According to many studies, drug abuse is linked to crime, prostitution, suicide, violence (especially in the home), and family breakdown. Legalisation or dicriminalisation is not likely to reduce these social problems because mind-altering substances make people do bad things.
The central fact, which many of the players in this domain of medicine fail to understand, is that drugs are taken for their mind-altering effects. Mind-altering means that the higher functions of the brain are distorted or impaired.
Under the influence of such drugs, the person has difficulty with memory, self-awareness, focussing attention, interpreting information, making judgements and carrying out skilled tasks. Often behaviour is affected.
The regular use of such substances tends to lead to more consistent effects on behaviour, impairment of skills and personality changes, which in their turn have an impact on family and other social relationships. In the young, the maturation process is retarded and social integration becomes more difficult.

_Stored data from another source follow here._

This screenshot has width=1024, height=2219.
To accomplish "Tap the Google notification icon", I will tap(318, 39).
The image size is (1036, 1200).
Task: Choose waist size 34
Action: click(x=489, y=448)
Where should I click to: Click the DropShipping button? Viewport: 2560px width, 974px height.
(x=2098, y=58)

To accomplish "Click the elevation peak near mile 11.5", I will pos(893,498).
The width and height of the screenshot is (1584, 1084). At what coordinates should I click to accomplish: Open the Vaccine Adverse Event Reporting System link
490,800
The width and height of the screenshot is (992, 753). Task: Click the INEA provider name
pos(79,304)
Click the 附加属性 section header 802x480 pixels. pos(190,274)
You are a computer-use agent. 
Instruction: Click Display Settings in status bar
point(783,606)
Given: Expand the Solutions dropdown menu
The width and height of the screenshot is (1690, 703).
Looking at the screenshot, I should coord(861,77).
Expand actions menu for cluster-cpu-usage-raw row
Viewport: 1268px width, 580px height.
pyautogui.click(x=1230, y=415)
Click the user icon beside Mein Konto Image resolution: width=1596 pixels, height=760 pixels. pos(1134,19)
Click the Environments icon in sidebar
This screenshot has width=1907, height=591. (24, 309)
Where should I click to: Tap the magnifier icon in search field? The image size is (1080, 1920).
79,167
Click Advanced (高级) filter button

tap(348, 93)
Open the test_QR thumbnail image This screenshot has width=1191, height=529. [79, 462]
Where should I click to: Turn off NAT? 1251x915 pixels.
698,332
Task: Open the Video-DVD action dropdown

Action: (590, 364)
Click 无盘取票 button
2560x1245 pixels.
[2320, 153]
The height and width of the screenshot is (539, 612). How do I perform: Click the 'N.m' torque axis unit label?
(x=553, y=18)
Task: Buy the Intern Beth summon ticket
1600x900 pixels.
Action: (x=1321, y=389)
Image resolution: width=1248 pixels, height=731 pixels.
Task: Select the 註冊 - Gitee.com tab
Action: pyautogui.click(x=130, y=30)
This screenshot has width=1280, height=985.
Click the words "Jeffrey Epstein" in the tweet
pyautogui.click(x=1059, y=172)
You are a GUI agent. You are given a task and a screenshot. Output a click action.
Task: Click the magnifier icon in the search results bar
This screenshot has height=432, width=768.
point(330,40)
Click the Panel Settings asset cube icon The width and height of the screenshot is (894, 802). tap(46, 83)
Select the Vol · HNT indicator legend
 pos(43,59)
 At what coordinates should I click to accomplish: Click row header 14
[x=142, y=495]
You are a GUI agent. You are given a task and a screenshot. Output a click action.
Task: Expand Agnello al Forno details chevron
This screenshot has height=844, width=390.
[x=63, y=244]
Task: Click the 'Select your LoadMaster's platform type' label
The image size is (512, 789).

From the perspective of public health and the “Common Good”, the issue of the prevalence and incidence of chronic use of such drugs is a major consideration as they determine the magnitude of the central problem.
From our knowledge of the principles of public health, of the nature of the mind-altering drugs, of the psychology of human behaviour and its modification in the interest of the common good, we must seek a solution based on beneficence and justice.
The answer seems clear: we should aim for a drug-free society; we should reduce the demand for drugs; we should not normalise the use of such drugs; we should introduce measures of primary prevention and intervention for those who are now the victims of wrong choices.
Our experience with alcohol addiction should be re-explored, for we realise then that motivation begins with the elimination of the offending agent and the clearing of the sensorium.